Kenya: la protesta della GenZ si salda alla lotta dei poverissimi
Elisa Lupi, ginecologa, missionaria della Comunità Papa Giovanni XXIII e mamma di cinque figli, vive a Nairobi con il marito Federico Sibona. Seguono un progetto di empowering per le donne sottratte alla prostituzione nei numerosi night club del quartiere “Githurai 45”, un Bronx della capitale. Qui sono testimoni del caos e delle violenze in cui è precipitato il Paese
Una separazione netta tra ricchi e poverissimi, tra chi ha tutto e chi non ha più niente. Un divario fisico e sociale, esasperato da corruzione, tasse e obblighi normativi. È quanto accade nel Kenya – di nuovo in fibrillazione – di William Ruto. Le leggi castigano chi lavora in nero, ossia l’80% della popolazione, e premiano i corrotti. “Mangiare costa e gli esclusi dicono che il mercato è dry, è asciutto. C’è poco da raschiare il fondo del barile: in Kenya le cose sono peggiorate rispetto a un anno fa. I giovani sono scesi di nuovo in strada anche per questo”.
A raccontarci un’altra faccia ancora del malcontento e della rabbia in Kenya, all’indomani delle ondate di protesta della GenZ nelle strade, è Elisa Lupi (nella foto), ginecologa, missionaria della Comunità Papa Giovanni XXIII e mamma di cinque figli.
Poche monetine per mangiare. Chi vive con un dollaro al giorno (129 scellini kenioti, per l’esattezza) con quelle stesse monete compra sempre meno prodotti, spiega Lupi. “Le nostre ragazze contano le monetine nelle tasche a fine giornata e in base a quelle che hanno, decidono cosa mangiare e cosa non mangiare il giorno dopo”. Elisa coordina un progetto di empowering per le donne sottratte alla prostituzione nei numerosi night club del quartiere. Siamo a “Githurai 45”, un Bronx della capitale Nairobi: “È un quartiere brutto, difficile, c’è una sacca di povertà enorme e violenza hard”, spiega la missionaria.
“Una delle proteste del 26 giugno è avvenuta esattamente qui, a pochi metri dalla sede del nostro progetto e infatti quel giorno abbiamo chiuso tutto perché non era prudente rimanere aperti”.

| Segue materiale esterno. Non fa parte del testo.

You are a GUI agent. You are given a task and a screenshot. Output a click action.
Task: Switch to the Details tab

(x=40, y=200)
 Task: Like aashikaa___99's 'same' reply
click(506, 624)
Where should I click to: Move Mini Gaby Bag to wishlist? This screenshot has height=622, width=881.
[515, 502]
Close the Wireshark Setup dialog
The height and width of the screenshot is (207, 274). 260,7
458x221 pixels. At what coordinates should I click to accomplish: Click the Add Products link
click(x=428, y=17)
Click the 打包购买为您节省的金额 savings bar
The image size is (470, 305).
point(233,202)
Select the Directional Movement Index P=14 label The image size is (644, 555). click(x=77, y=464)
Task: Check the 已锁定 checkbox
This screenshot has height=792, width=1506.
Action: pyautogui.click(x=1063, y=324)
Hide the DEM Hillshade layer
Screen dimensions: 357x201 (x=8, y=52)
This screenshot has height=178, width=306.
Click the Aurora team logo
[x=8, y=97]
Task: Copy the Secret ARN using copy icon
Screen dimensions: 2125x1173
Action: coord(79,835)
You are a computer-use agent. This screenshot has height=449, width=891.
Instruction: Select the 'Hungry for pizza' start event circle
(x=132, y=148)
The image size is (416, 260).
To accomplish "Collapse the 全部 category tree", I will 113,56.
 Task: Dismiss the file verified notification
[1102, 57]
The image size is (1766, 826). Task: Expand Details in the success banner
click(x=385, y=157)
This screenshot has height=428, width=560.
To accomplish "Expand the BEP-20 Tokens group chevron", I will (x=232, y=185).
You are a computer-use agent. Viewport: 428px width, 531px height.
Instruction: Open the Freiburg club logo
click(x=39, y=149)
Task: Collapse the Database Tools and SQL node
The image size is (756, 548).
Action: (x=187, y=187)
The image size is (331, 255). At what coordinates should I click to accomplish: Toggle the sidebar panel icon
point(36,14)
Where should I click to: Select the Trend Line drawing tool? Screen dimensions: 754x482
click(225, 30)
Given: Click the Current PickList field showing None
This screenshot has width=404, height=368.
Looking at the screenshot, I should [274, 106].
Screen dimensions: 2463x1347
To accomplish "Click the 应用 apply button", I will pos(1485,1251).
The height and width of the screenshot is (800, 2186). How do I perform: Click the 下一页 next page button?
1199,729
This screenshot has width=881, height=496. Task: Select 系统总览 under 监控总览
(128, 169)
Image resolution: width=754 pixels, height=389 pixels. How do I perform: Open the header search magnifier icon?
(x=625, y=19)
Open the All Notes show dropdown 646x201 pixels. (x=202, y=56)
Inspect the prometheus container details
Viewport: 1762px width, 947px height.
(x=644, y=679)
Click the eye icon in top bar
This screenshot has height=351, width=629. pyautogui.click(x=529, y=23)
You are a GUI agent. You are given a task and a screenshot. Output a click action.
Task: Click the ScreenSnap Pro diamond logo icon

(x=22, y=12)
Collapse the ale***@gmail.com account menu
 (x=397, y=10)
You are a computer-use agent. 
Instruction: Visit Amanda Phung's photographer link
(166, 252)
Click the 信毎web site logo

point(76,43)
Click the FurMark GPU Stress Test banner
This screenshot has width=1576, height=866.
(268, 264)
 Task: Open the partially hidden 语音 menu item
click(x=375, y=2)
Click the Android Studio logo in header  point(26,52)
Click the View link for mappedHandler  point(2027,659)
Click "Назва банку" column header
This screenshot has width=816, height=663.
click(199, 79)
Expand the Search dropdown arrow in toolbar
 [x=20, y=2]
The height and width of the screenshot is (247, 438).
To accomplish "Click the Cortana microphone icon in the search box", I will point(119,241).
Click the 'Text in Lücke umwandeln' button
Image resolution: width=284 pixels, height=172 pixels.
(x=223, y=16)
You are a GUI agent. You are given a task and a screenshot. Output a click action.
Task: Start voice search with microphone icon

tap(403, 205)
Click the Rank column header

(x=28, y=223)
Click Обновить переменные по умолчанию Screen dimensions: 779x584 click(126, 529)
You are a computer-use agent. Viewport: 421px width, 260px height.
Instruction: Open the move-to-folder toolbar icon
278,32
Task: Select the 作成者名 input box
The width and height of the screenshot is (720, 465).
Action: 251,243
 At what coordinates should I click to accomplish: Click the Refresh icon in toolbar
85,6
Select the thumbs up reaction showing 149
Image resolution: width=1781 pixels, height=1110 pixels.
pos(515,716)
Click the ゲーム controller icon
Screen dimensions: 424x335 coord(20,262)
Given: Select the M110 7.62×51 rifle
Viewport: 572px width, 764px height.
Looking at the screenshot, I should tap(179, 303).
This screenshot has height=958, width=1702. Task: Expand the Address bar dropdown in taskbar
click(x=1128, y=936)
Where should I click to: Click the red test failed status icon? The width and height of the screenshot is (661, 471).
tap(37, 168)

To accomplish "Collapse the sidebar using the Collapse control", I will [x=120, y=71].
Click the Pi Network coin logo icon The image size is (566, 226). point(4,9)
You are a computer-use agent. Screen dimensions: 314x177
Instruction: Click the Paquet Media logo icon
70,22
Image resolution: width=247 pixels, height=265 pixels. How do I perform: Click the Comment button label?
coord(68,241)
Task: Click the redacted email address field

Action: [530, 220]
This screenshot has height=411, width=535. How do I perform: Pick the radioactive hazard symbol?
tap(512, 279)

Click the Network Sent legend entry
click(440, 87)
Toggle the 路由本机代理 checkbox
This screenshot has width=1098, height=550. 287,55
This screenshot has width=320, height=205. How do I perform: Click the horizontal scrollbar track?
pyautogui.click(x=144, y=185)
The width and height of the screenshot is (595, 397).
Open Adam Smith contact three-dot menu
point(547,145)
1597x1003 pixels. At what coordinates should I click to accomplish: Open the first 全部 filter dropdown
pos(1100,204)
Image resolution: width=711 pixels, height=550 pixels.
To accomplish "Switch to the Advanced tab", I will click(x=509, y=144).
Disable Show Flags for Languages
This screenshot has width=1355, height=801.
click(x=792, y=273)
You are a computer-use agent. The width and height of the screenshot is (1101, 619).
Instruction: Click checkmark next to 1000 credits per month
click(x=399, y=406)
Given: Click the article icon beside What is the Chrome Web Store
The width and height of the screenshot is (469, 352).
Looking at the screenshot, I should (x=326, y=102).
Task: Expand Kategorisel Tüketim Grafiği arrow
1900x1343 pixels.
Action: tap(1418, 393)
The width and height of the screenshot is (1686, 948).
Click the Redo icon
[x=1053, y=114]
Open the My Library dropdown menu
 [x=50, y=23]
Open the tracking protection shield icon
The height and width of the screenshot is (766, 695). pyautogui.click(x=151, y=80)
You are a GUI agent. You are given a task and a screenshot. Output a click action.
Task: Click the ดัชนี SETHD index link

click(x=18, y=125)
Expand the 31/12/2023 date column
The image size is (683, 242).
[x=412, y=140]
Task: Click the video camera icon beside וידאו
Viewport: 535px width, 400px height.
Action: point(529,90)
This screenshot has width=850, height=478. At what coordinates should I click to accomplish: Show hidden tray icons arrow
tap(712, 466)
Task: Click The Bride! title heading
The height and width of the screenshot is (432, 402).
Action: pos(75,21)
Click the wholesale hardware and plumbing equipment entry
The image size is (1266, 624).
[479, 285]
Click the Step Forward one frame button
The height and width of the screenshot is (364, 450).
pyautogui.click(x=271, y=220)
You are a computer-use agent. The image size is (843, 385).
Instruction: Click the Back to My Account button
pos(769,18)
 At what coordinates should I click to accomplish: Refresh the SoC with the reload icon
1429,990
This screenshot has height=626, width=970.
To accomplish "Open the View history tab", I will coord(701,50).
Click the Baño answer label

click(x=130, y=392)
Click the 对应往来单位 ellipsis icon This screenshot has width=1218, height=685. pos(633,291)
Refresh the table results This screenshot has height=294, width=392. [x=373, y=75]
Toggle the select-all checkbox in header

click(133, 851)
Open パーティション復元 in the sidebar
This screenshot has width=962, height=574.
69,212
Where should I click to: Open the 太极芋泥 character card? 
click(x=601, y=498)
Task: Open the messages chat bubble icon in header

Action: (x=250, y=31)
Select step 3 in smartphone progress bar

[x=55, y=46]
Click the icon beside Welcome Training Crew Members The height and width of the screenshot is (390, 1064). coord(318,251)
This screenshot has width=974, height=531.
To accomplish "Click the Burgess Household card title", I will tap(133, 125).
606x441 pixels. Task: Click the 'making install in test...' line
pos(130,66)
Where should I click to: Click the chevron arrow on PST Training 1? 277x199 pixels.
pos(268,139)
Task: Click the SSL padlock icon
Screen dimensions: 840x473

Le violenze fanno il giro del mondo. Lei e suo marito, Federico Sibona, comprendono il senso delle rivolte perché, dicono, “finalmente la gente ha rialzato la testa e questa è una cosa molto buona per il Paese”. “Nessuno è soddisfatto delle politiche di Ruto, tutti sentono che è giusto lottare per i diritti dei poveri”, spiega Elisa. Almeno dodici persone sono state uccise dalla polizia stavolta: “Ma in questo momento le forze dell’ordine sono in tensione: i ragazzi filmano tutto con i loro telefonini e i video delle violenze fanno il giro del mondo”.
Finanziaria “lacrime e sangue” e tasse. Classe media e proletariato poverissimo sono uniti nella lotta: “Per la prima volta si va oltre le divisioni tribali”. La prima protesta in Kenya è iniziata esattamente un anno fa quando il governo ha annunciato una finanziaria “lacrime e sangue”, con aumento di tasse su farina, zucchero e pane. Quella legge venne emendata, ma i prezzi dei beni primari sono aumentati lo stesso. “Sale l’Iva sui medicinali e anche sul pane, ma nessuno ve lo dice”, ha messo in guardia mercoledì scorso Gathoni Wamuchomba, parlamentare dell’opposizione. “Stanno emendando altre leggi per facilitare l’incremento delle tasse e la rimozione degli incentivi. Moltissime cose sono tenute nascoste al pubblico e perciò dobbiamo leggere tra le righe della Finanziaria 2025”.
“Questo governo ha già varato delle leggi contro i poveri”, conferma Elisa Lupi. Si tratta di misure che penalizzano chi non ha niente.
“A una delle ragazze che siamo riusciti ad inserire nel nostro progetto di recupero, hanno impedito di vendere la propria merce in strada per esempio. Ma così non c’è futuro”. I venditori ambulanti senza licenza non sono tollerati: ma in Africa il commercio informale è tutto. E la ribellione prosegue.